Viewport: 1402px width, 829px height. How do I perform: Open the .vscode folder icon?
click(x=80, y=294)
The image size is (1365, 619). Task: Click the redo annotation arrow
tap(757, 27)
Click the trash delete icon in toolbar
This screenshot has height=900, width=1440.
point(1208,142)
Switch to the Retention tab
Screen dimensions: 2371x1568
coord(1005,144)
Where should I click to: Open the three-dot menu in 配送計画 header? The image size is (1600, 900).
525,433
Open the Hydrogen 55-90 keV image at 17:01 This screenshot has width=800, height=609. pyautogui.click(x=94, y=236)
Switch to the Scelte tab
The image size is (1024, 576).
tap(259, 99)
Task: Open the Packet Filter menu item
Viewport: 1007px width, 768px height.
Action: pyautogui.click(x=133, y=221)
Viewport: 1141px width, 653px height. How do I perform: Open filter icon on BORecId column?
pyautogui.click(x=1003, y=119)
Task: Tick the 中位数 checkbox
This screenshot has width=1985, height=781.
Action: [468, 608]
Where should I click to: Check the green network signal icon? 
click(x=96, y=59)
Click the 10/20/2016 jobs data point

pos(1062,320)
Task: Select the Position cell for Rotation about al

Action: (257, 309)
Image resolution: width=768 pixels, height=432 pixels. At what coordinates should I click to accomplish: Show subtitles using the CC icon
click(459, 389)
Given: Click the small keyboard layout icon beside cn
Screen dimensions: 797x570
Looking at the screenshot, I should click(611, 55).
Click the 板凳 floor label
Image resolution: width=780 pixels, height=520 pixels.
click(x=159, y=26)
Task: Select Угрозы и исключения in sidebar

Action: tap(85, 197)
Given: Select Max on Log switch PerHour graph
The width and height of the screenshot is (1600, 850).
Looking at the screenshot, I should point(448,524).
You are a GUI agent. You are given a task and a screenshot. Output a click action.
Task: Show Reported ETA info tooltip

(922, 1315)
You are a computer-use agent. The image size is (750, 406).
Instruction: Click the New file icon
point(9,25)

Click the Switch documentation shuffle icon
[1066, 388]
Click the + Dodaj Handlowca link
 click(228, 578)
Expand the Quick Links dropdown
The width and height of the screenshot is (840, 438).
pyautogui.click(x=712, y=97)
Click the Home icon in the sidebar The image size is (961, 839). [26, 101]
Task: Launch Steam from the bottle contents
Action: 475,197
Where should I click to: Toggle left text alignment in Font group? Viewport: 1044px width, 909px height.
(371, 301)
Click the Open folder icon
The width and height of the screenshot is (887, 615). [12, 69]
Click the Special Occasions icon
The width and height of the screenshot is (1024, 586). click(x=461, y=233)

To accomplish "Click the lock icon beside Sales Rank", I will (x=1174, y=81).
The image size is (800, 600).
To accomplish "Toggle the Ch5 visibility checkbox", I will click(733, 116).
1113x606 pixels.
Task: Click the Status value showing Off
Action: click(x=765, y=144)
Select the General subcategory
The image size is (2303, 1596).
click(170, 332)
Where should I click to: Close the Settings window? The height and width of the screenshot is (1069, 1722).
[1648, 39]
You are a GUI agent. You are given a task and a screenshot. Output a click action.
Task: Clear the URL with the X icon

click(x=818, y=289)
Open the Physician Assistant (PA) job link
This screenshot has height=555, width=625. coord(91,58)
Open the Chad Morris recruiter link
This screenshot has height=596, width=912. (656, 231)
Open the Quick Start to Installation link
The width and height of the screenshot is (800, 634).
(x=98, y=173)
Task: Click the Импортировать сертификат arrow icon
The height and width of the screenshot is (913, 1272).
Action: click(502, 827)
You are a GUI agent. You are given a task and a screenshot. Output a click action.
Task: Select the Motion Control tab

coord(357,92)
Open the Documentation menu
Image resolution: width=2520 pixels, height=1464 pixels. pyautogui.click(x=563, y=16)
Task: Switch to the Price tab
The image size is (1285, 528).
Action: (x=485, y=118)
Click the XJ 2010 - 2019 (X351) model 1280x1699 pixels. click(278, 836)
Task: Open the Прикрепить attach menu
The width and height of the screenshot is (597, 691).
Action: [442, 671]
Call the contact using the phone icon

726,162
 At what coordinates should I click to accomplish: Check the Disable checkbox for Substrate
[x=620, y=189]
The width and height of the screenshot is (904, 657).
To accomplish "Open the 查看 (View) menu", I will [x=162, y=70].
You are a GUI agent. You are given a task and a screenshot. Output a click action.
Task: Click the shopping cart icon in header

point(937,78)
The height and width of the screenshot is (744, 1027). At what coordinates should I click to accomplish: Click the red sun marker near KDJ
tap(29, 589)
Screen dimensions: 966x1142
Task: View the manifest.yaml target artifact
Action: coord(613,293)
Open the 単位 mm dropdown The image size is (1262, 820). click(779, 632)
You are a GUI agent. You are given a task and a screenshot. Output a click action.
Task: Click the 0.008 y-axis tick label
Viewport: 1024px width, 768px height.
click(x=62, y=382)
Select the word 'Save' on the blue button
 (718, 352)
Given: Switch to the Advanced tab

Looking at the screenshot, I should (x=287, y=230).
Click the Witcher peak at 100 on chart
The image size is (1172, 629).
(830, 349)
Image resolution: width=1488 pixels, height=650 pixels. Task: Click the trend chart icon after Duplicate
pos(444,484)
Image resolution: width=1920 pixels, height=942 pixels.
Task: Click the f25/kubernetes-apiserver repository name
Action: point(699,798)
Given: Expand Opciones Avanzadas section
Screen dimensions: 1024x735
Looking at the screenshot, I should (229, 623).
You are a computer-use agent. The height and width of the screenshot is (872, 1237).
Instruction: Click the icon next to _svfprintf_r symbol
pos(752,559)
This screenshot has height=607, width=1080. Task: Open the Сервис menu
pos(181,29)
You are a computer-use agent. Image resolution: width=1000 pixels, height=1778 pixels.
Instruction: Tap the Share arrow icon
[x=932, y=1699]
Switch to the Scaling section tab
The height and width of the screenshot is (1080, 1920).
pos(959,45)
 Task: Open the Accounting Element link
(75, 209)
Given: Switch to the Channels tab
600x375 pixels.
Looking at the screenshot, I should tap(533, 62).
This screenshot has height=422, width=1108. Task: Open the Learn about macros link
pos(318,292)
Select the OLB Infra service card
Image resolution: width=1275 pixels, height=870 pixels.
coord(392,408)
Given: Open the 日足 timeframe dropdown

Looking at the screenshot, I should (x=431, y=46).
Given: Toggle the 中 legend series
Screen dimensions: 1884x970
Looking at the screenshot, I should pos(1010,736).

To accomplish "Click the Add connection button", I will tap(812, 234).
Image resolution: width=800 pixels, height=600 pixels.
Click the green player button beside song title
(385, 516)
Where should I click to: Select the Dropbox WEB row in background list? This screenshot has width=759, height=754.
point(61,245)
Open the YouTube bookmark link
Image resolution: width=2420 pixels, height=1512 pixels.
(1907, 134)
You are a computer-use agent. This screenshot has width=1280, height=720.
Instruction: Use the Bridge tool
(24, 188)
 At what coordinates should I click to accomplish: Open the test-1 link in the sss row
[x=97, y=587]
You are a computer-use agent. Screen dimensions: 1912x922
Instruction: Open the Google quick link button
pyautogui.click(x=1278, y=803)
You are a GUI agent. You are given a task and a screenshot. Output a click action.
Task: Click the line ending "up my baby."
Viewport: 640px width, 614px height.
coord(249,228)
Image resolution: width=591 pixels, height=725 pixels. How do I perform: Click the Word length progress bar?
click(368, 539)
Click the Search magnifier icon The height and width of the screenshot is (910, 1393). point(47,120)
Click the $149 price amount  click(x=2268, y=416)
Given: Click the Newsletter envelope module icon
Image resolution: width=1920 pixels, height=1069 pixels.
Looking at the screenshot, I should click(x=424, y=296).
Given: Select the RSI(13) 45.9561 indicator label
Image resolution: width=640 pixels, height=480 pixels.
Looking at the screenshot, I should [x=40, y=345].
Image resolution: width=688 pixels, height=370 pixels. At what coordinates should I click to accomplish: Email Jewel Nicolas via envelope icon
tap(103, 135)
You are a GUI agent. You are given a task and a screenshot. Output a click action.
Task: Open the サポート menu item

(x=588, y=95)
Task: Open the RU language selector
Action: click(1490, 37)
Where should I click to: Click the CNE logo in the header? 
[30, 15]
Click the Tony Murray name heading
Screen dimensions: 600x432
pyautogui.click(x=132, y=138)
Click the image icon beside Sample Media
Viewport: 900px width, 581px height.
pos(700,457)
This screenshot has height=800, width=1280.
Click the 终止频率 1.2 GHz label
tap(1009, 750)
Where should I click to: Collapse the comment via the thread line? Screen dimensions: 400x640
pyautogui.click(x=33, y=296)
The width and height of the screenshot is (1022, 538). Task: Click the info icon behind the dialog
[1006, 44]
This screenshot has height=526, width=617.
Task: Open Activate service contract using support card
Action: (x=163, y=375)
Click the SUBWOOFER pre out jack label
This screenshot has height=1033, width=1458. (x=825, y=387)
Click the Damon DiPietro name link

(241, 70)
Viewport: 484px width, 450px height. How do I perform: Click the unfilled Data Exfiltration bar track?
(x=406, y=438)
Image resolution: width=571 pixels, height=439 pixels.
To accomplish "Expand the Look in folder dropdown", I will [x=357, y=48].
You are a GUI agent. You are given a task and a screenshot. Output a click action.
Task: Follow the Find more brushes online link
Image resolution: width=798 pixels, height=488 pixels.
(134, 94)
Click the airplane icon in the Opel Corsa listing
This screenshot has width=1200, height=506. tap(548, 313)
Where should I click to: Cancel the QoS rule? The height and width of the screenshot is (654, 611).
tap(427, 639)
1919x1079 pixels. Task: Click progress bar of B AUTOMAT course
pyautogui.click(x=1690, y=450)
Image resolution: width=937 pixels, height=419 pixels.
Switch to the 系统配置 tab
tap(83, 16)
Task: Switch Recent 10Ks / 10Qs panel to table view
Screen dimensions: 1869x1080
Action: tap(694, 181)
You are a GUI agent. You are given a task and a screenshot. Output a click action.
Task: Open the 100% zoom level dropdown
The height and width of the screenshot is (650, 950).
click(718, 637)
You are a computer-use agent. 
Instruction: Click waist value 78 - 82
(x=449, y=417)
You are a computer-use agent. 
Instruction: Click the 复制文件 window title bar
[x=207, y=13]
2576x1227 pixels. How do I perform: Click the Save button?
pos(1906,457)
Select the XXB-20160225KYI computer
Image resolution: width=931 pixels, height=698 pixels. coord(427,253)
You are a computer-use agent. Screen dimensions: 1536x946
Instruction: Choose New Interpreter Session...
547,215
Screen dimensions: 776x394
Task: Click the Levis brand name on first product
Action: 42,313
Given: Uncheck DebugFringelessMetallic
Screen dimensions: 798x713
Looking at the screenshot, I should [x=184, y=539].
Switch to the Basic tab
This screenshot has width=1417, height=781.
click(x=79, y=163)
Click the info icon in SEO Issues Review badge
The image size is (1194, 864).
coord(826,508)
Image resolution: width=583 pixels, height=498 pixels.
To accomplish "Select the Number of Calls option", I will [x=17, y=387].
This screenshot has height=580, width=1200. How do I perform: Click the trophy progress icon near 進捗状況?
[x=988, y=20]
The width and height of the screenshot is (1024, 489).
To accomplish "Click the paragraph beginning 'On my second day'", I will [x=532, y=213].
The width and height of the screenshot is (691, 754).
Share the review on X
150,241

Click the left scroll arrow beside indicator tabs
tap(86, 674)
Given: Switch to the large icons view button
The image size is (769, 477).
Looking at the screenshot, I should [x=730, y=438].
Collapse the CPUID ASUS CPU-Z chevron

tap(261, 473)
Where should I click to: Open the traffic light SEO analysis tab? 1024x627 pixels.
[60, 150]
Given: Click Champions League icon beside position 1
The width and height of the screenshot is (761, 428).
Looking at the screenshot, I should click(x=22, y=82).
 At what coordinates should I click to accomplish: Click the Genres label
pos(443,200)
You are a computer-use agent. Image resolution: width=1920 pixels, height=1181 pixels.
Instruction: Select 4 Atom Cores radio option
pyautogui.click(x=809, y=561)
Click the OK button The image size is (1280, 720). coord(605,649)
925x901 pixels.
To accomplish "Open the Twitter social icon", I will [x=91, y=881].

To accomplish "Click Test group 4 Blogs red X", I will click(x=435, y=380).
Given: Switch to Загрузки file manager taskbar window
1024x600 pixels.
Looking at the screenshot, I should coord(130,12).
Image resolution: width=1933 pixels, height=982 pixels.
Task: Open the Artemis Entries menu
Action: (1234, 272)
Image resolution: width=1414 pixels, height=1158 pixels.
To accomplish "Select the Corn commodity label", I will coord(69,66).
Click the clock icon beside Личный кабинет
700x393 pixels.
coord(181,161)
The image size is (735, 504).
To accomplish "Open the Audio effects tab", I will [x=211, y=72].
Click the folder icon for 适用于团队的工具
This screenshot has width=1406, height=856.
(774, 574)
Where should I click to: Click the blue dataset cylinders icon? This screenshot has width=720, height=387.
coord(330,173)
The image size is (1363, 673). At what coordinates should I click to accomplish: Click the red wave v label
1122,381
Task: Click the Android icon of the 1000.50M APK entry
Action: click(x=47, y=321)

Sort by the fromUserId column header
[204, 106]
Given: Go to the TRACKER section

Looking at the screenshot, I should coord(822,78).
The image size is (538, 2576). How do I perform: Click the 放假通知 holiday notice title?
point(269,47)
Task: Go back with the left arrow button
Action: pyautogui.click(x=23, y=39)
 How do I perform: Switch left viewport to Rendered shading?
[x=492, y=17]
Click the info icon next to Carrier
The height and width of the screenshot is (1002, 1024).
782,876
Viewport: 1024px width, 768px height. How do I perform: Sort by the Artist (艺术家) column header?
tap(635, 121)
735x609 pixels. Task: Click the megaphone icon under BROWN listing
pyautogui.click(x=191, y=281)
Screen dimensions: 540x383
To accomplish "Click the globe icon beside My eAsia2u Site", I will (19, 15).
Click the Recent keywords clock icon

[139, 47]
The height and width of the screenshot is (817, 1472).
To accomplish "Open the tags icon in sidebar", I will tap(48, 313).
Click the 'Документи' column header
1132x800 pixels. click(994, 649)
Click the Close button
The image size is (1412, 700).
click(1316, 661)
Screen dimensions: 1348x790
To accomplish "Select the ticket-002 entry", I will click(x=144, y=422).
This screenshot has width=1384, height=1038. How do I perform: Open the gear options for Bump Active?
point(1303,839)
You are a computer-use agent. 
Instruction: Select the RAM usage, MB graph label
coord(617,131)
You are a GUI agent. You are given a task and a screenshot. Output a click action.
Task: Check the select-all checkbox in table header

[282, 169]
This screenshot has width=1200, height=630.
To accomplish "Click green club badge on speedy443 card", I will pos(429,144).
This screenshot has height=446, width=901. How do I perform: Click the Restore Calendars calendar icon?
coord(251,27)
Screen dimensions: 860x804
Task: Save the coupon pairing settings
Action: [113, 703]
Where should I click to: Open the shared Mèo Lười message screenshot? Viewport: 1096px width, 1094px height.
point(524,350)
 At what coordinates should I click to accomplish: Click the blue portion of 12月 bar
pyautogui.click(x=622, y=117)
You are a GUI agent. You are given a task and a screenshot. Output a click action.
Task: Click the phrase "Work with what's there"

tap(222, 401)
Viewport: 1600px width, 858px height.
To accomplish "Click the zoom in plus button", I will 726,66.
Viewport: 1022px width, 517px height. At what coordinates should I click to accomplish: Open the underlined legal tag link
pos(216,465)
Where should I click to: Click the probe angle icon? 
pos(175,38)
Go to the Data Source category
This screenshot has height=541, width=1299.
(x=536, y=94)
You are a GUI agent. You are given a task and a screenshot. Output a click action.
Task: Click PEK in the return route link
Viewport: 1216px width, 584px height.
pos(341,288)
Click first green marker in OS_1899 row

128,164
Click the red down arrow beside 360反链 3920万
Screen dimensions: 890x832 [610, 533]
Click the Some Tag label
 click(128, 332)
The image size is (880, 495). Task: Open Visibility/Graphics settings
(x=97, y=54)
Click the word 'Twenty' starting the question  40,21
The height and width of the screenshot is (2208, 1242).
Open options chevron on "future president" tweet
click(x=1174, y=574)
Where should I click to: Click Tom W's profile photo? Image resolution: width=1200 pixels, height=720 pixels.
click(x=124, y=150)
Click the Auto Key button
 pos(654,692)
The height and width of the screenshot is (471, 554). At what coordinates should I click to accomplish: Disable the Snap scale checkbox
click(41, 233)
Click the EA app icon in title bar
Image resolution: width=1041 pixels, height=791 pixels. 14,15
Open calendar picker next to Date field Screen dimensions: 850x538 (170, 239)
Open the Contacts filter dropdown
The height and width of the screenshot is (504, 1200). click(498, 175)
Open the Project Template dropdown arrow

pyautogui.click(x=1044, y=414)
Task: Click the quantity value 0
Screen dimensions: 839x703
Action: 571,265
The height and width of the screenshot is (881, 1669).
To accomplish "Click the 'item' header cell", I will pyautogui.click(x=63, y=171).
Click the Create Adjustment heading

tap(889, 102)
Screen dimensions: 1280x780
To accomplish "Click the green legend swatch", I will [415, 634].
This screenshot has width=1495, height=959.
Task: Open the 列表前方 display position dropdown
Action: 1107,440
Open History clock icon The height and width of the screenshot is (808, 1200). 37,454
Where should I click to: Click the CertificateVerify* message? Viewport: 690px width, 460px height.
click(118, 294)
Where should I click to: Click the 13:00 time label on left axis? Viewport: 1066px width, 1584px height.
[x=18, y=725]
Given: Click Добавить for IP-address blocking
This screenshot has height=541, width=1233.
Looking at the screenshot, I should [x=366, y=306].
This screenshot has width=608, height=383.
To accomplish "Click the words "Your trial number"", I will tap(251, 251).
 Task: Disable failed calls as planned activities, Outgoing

§ Exercise aim
Taking the entries above, restate exactly those lines that fall between the line with "Given: Click Champions" and the line with "925x901 pixels.", keeping both of those lines too.

§ Completed exercise
Given: Click Champions League icon beside position 1
The width and height of the screenshot is (761, 428).
Looking at the screenshot, I should click(x=22, y=82).
 At what coordinates should I click to accomplish: Click the Genres label
pos(443,200)
You are a computer-use agent. Image resolution: width=1920 pixels, height=1181 pixels.
Instruction: Select 4 Atom Cores radio option
pyautogui.click(x=809, y=561)
Click the OK button The image size is (1280, 720). coord(605,649)
925x901 pixels.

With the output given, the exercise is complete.